▸ **Supplied material**:
○ ○ ○ ○ ○ ○ ○

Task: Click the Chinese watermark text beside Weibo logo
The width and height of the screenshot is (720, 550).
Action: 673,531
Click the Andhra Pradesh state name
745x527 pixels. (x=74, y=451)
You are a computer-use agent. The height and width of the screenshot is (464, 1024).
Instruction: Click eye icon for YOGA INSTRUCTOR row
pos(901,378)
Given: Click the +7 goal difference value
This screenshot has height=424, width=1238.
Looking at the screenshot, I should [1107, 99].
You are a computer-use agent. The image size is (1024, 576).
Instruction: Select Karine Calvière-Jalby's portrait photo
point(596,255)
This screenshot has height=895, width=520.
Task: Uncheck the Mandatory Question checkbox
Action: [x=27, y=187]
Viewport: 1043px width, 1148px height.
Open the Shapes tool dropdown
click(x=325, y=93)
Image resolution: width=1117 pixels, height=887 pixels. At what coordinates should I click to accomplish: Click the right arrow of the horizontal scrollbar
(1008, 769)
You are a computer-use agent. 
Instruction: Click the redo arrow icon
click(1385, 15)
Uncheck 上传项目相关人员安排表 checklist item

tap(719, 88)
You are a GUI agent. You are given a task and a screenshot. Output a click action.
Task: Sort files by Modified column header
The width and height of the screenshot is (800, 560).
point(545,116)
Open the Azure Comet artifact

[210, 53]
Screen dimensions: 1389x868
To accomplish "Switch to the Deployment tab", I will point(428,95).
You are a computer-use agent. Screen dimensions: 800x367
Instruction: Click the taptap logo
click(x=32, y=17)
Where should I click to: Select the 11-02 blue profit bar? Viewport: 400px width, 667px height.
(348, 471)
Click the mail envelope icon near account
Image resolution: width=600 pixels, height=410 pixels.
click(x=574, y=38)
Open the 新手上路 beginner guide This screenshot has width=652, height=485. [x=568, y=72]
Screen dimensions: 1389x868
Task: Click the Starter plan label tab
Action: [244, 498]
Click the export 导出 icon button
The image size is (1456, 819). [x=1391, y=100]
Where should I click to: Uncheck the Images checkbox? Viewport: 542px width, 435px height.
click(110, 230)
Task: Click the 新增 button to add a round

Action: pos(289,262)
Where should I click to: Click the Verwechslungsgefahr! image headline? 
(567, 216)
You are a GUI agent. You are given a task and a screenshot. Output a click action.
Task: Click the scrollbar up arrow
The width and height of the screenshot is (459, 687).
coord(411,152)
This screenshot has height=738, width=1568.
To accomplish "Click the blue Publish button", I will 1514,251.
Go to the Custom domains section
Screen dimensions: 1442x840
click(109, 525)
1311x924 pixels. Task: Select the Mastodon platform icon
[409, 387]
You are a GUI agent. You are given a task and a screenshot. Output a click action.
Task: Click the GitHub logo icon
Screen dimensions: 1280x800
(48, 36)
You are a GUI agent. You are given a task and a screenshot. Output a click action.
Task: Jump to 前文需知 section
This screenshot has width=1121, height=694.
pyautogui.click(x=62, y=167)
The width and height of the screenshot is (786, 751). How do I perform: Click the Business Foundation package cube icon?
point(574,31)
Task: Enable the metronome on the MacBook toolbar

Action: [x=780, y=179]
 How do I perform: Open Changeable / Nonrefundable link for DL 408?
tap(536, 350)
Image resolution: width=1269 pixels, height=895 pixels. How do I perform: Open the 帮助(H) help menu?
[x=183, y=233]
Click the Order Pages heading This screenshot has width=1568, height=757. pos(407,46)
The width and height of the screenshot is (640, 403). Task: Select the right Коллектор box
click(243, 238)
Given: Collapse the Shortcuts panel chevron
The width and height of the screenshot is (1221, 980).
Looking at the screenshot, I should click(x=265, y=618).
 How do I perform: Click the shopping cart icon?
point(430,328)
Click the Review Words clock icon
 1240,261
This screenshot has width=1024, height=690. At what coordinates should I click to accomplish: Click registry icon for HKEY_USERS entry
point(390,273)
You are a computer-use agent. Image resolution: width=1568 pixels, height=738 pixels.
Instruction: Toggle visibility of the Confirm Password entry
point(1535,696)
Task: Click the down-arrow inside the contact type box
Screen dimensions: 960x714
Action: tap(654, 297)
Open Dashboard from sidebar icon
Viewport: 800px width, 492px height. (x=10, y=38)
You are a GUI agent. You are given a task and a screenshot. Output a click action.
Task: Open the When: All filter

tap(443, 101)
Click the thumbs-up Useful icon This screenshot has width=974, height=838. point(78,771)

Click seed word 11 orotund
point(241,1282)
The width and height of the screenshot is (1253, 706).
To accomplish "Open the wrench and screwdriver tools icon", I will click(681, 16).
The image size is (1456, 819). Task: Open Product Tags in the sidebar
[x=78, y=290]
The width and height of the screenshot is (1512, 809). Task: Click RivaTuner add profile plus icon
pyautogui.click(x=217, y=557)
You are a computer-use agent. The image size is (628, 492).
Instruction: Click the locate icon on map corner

○ ○ ○ ○ ○ ○ ○

▸ **Exercise task**:
Lay out each line of the data above as a Markdown table with the columns "Row" and "Line", numbering the rows in order. Skip any blank lines.

▸ **Correct output**:
| Row | Line |
|---|---|
| 1 | Task: Click the Chinese watermark text beside Weibo logo |
| 2 | The width and height of the screenshot is (720, 550). |
| 3 | Action: 673,531 |
| 4 | Click the Andhra Pradesh state name |
| 5 | 745x527 pixels. (x=74, y=451) |
| 6 | You are a computer-use agent. The height and width of the screenshot is (464, 1024). |
| 7 | Instruction: Click eye icon for YOGA INSTRUCTOR row |
| 8 | pos(901,378) |
| 9 | Given: Click the +7 goal difference value |
| 10 | This screenshot has height=424, width=1238. |
| 11 | Looking at the screenshot, I should [1107, 99]. |
| 12 | You are a computer-use agent. The image size is (1024, 576). |
| 13 | Instruction: Select Karine Calvière-Jalby's portrait photo |
| 14 | point(596,255) |
| 15 | This screenshot has height=895, width=520. |
| 16 | Task: Uncheck the Mandatory Question checkbox |
| 17 | Action: [x=27, y=187] |
| 18 | Viewport: 1043px width, 1148px height. |
| 19 | Open the Shapes tool dropdown |
| 20 | click(x=325, y=93) |
| 21 | Image resolution: width=1117 pixels, height=887 pixels. At what coordinates should I click to accomplish: Click the right arrow of the horizontal scrollbar |
| 22 | (1008, 769) |
| 23 | You are a computer-use agent.  |
| 24 | Instruction: Click the redo arrow icon |
| 25 | click(1385, 15) |
| 26 | Uncheck 上传项目相关人员安排表 checklist item |
| 27 | tap(719, 88) |
| 28 | You are a GUI agent. You are given a task and a screenshot. Output a click action. |
| 29 | Task: Sort files by Modified column header |
| 30 | The width and height of the screenshot is (800, 560). |
| 31 | point(545,116) |
| 32 | Open the Azure Comet artifact |
| 33 | [210, 53] |
| 34 | Screen dimensions: 1389x868 |
| 35 | To accomplish "Switch to the Deployment tab", I will point(428,95). |
| 36 | You are a computer-use agent. Screen dimensions: 800x367 |
| 37 | Instruction: Click the taptap logo |
| 38 | click(x=32, y=17) |
| 39 | Where should I click to: Select the 11-02 blue profit bar? Viewport: 400px width, 667px height. |
| 40 | (348, 471) |
| 41 | Click the mail envelope icon near account |
| 42 | Image resolution: width=600 pixels, height=410 pixels. |
| 43 | click(x=574, y=38) |
| 44 | Open the 新手上路 beginner guide This screenshot has width=652, height=485. [x=568, y=72] |
| 45 | Screen dimensions: 1389x868 |
| 46 | Task: Click the Starter plan label tab |
| 47 | Action: [244, 498] |
| 48 | Click the export 导出 icon button |
| 49 | The image size is (1456, 819). [x=1391, y=100] |
| 50 | Where should I click to: Uncheck the Images checkbox? Viewport: 542px width, 435px height. |
| 51 | click(110, 230) |
| 52 | Task: Click the 新增 button to add a round |
| 53 | Action: pos(289,262) |
| 54 | Where should I click to: Click the Verwechslungsgefahr! image headline?  |
| 55 | (567, 216) |
| 56 | You are a GUI agent. You are given a task and a screenshot. Output a click action. |
| 57 | Task: Click the scrollbar up arrow |
| 58 | The width and height of the screenshot is (459, 687). |
| 59 | coord(411,152) |
| 60 | This screenshot has height=738, width=1568. |
| 61 | To accomplish "Click the blue Publish button", I will 1514,251. |
| 62 | Go to the Custom domains section |
| 63 | Screen dimensions: 1442x840 |
| 64 | click(109, 525) |
| 65 | 1311x924 pixels. Task: Select the Mastodon platform icon |
| 66 | [409, 387] |
| 67 | You are a GUI agent. You are given a task and a screenshot. Output a click action. |
| 68 | Task: Click the GitHub logo icon |
| 69 | Screen dimensions: 1280x800 |
| 70 | (48, 36) |
| 71 | You are a GUI agent. You are given a task and a screenshot. Output a click action. |
| 72 | Task: Jump to 前文需知 section |
| 73 | This screenshot has width=1121, height=694. |
| 74 | pyautogui.click(x=62, y=167) |
| 75 | The width and height of the screenshot is (786, 751). How do I perform: Click the Business Foundation package cube icon? |
| 76 | point(574,31) |
| 77 | Task: Enable the metronome on the MacBook toolbar |
| 78 | Action: [x=780, y=179] |
| 79 |  How do I perform: Open Changeable / Nonrefundable link for DL 408? |
| 80 | tap(536, 350) |
| 81 | Image resolution: width=1269 pixels, height=895 pixels. How do I perform: Open the 帮助(H) help menu? |
| 82 | [x=183, y=233] |
| 83 | Click the Order Pages heading This screenshot has width=1568, height=757. pos(407,46) |
| 84 | The width and height of the screenshot is (640, 403). Task: Select the right Коллектор box |
| 85 | click(243, 238) |
| 86 | Given: Collapse the Shortcuts panel chevron |
| 87 | The width and height of the screenshot is (1221, 980). |
| 88 | Looking at the screenshot, I should click(x=265, y=618). |
| 89 |  How do I perform: Click the shopping cart icon? |
| 90 | point(430,328) |
| 91 | Click the Review Words clock icon |
| 92 |  1240,261 |
| 93 | This screenshot has width=1024, height=690. At what coordinates should I click to accomplish: Click registry icon for HKEY_USERS entry |
| 94 | point(390,273) |
| 95 | You are a computer-use agent. Image resolution: width=1568 pixels, height=738 pixels. |
| 96 | Instruction: Toggle visibility of the Confirm Password entry |
| 97 | point(1535,696) |
| 98 | Task: Click the down-arrow inside the contact type box |
| 99 | Screen dimensions: 960x714 |
| 100 | Action: tap(654, 297) |
| 101 | Open Dashboard from sidebar icon |
| 102 | Viewport: 800px width, 492px height. (x=10, y=38) |
| 103 | You are a GUI agent. You are given a task and a screenshot. Output a click action. |
| 104 | Task: Open the When: All filter |
| 105 | tap(443, 101) |
| 106 | Click the thumbs-up Useful icon This screenshot has width=974, height=838. point(78,771) |
| 107 | Click seed word 11 orotund |
| 108 | point(241,1282) |
| 109 | The width and height of the screenshot is (1253, 706). |
| 110 | To accomplish "Open the wrench and screwdriver tools icon", I will click(681, 16). |
| 111 | The image size is (1456, 819). Task: Open Product Tags in the sidebar |
| 112 | [x=78, y=290] |
| 113 | The width and height of the screenshot is (1512, 809). Task: Click RivaTuner add profile plus icon |
| 114 | pyautogui.click(x=217, y=557) |
| 115 | You are a computer-use agent. The image size is (628, 492). |
| 116 | Instruction: Click the locate icon on map corner |